A painting for today:
"And when the sabbath was past, Mary Magdalene, and Mary the mother of James, and Salome, bought spices, so that they might go and anoint him. And very early on the first day of the week they went to the tomb when the sun had risen. And they were saying to one another, "Who will roll away the stone for us from the door of the tomb?" And looking up, they saw that the stone was rolled back--it was very large. And entering the tomb, they saw a young man sitting on the right side, dressed in a white robe; and they were amazed. And he said to them, "Do not be amazed; you seek Jesus of Nazareth, who was crucified. He has risen, he is not here; see the place where they laid him. But go, tell his disciples and Peter that he is going before you to Galilee...." Matthew 16: 1-7
Besides the blazingly obvious, that this is from the account in the Gospel of Matthew of the discovery that the Lord had risen, another thing occurs to me. Did y'all notice that *every* Mary has a surname or other descriptor to tell the reader which Mary we are talking about now? That says to me that Mary was one of those bog-standard names that appeared in so many families that you couldn't walk without tripping over a gal named Mary. Mary of Magdala is not Mary of Bethany (sister of Lazarus?) is not Mary the wife of Cleophas is not Mary the mother of Jesus. And that's just the Marys that I can roll off the top of my head.

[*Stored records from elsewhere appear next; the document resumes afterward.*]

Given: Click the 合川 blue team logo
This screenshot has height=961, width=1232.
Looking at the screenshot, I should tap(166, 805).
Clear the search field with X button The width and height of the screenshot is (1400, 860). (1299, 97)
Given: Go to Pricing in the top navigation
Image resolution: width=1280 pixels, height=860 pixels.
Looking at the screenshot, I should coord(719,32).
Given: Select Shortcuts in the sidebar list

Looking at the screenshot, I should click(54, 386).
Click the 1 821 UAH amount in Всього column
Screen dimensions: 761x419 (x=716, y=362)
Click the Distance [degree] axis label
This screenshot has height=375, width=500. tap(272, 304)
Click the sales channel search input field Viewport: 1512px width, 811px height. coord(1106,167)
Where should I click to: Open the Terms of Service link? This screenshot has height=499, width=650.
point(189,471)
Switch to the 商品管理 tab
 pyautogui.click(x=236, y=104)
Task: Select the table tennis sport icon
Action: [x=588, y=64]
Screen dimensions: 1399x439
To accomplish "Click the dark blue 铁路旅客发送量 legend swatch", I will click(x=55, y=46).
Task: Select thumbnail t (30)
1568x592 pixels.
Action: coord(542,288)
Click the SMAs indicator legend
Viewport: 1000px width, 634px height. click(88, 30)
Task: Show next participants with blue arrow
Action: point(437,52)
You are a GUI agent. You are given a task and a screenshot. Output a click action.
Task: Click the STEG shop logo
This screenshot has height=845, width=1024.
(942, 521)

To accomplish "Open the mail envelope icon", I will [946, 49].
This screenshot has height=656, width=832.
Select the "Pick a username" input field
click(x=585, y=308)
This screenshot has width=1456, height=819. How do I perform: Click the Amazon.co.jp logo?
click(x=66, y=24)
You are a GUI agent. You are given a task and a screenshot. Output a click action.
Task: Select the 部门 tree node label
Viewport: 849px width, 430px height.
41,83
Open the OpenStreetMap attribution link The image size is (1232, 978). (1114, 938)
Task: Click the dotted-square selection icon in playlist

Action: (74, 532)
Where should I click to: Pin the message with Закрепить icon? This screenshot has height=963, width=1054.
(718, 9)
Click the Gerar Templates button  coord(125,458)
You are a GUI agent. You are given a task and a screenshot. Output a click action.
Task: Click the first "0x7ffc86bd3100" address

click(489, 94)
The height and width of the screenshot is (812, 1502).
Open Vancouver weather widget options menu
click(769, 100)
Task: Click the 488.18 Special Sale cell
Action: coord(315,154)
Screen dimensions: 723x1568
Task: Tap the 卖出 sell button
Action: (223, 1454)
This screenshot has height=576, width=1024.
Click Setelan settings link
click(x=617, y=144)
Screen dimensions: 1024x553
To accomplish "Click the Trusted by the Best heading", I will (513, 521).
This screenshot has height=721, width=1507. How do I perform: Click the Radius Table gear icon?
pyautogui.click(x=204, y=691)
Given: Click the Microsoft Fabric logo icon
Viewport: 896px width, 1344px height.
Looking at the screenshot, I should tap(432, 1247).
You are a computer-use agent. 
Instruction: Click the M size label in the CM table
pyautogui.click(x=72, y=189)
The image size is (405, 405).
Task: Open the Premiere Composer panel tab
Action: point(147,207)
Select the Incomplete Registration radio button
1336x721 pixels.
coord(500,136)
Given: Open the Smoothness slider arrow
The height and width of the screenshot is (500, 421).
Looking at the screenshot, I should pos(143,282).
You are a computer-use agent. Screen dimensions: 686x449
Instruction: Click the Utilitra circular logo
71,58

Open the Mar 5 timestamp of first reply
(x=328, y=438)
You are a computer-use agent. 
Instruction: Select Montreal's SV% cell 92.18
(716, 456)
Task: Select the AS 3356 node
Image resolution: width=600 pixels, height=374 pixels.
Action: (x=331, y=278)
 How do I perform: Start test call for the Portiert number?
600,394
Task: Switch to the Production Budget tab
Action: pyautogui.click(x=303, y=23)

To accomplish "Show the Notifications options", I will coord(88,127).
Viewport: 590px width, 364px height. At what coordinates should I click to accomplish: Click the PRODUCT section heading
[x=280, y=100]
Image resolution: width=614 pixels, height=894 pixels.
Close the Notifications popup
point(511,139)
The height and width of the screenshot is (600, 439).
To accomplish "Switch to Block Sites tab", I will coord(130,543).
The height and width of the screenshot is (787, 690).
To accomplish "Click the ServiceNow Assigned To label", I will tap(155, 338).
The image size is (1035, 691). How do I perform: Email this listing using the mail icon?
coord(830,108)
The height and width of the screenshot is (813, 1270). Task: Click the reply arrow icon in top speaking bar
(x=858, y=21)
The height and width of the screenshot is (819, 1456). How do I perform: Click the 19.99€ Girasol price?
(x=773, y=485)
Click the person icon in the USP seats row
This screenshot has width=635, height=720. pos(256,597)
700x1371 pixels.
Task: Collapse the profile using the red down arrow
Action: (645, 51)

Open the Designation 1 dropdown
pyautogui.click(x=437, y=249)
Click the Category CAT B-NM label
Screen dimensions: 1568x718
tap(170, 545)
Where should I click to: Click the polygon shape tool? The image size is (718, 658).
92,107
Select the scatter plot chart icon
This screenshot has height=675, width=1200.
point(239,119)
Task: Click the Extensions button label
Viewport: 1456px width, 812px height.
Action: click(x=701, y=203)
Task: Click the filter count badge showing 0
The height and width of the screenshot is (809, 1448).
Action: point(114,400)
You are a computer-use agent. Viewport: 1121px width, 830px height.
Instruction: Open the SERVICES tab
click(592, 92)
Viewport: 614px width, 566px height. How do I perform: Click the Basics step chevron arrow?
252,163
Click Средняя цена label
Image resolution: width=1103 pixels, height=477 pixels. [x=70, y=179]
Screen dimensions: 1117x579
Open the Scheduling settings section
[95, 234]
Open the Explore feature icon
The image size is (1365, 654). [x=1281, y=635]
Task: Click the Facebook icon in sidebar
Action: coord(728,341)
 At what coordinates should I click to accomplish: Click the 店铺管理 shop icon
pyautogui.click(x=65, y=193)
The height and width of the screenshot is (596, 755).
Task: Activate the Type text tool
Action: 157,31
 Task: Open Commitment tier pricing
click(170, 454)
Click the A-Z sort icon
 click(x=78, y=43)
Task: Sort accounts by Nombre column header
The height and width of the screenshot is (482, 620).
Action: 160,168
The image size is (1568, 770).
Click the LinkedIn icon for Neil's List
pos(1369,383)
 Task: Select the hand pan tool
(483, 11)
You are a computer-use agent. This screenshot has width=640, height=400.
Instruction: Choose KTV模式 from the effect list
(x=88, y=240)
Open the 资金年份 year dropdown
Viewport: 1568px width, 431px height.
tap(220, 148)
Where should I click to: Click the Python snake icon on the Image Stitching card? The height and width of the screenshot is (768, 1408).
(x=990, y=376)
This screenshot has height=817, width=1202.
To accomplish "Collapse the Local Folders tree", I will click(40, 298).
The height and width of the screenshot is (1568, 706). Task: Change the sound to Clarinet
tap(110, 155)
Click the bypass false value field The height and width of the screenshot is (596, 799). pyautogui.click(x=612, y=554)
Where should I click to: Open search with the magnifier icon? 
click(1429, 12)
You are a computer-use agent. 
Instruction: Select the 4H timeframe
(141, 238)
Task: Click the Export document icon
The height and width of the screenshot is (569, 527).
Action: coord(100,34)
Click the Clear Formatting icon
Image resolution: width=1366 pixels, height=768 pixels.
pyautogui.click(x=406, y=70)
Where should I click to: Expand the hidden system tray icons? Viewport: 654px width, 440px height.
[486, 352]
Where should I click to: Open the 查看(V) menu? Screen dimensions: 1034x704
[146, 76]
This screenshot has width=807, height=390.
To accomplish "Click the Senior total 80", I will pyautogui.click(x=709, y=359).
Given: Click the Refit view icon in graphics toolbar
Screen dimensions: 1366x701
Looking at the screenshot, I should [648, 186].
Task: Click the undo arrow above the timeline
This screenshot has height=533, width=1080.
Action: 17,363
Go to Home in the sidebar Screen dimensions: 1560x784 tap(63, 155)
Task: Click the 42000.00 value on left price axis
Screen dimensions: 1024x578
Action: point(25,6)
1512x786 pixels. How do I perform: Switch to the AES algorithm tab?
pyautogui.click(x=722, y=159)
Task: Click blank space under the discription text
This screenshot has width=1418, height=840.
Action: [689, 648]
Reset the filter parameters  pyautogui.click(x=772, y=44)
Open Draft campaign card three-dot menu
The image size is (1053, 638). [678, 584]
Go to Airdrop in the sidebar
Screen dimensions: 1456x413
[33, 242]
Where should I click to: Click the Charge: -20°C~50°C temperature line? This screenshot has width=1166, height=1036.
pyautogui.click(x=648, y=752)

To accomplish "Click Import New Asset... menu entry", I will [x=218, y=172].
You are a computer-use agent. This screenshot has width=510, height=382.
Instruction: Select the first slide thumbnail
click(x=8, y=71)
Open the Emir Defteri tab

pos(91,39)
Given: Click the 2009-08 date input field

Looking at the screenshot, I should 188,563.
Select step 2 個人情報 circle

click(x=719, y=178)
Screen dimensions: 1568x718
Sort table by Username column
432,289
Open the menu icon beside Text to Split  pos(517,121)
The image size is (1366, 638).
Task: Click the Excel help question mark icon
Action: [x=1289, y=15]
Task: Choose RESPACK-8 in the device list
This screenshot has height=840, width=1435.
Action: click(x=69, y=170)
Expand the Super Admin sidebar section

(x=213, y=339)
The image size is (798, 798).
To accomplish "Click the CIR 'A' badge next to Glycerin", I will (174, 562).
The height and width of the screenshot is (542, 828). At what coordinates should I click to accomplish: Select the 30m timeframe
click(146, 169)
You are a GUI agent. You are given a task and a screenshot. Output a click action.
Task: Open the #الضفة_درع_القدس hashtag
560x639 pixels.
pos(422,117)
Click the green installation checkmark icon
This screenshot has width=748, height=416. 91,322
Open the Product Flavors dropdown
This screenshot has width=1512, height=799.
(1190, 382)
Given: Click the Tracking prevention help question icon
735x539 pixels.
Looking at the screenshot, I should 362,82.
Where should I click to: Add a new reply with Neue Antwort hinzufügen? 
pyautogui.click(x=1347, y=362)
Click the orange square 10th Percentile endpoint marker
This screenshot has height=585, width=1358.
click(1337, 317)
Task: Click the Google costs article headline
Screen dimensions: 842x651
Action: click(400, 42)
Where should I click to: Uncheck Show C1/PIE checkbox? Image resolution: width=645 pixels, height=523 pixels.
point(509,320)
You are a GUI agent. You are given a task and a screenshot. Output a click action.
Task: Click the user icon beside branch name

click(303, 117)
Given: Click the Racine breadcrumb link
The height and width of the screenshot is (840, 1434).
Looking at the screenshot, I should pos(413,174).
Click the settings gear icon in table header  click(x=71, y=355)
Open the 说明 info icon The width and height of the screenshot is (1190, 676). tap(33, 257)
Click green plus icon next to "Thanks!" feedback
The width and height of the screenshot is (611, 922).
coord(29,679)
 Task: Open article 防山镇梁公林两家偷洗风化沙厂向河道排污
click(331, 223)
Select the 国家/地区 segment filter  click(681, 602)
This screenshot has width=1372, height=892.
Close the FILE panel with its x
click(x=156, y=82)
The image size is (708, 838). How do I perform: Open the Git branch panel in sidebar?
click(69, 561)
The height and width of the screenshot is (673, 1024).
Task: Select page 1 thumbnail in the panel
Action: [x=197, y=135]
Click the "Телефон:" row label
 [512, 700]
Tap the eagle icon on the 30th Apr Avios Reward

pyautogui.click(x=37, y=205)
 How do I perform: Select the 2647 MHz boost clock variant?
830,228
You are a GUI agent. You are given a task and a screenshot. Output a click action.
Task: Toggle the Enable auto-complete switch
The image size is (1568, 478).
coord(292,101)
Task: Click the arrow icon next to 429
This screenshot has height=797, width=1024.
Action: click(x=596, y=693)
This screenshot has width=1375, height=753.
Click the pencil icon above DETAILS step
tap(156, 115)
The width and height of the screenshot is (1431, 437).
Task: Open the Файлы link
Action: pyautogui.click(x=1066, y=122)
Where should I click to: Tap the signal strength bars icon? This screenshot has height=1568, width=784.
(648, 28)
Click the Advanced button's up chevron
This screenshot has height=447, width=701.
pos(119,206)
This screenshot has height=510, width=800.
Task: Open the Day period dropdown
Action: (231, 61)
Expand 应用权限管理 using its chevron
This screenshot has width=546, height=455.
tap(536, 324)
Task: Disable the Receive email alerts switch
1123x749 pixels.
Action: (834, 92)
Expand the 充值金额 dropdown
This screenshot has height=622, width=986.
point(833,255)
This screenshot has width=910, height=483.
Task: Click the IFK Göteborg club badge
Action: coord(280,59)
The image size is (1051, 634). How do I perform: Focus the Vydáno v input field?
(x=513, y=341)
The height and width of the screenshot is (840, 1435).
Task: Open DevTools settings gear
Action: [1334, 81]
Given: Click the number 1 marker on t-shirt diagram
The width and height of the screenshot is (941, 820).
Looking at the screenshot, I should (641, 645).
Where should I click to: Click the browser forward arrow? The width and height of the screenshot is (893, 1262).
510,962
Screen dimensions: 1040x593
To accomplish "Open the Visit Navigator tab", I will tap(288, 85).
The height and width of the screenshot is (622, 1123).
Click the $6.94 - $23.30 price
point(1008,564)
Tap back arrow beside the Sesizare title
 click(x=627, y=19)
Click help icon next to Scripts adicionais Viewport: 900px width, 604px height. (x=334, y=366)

Sometimes when I read spiritual meditations or Bible commentaries it seems like the writer has it in their head that there are only maybe 2 ladies named Mary in the entire Holy Land of Jesus' time. But it is there in the text, if one reads with attention, that there are LOTS of Marys. Also there appear to be lots of men named Jesus--why else does Jesus have a surname?--and lots of James and Jude and Simon as well. Possibly other given names in the Gospels give evidence that their holders had fairly common names. Having advanced the thought, I will leave it to the interested readers to explore for themselves.
This painting of the Resurrection of Christ was in a Portuguese church, but without digging a lot into the things from a couple of years back I can't remember which one. It was after Coimbra, I think. And certainly before Tui in Spain.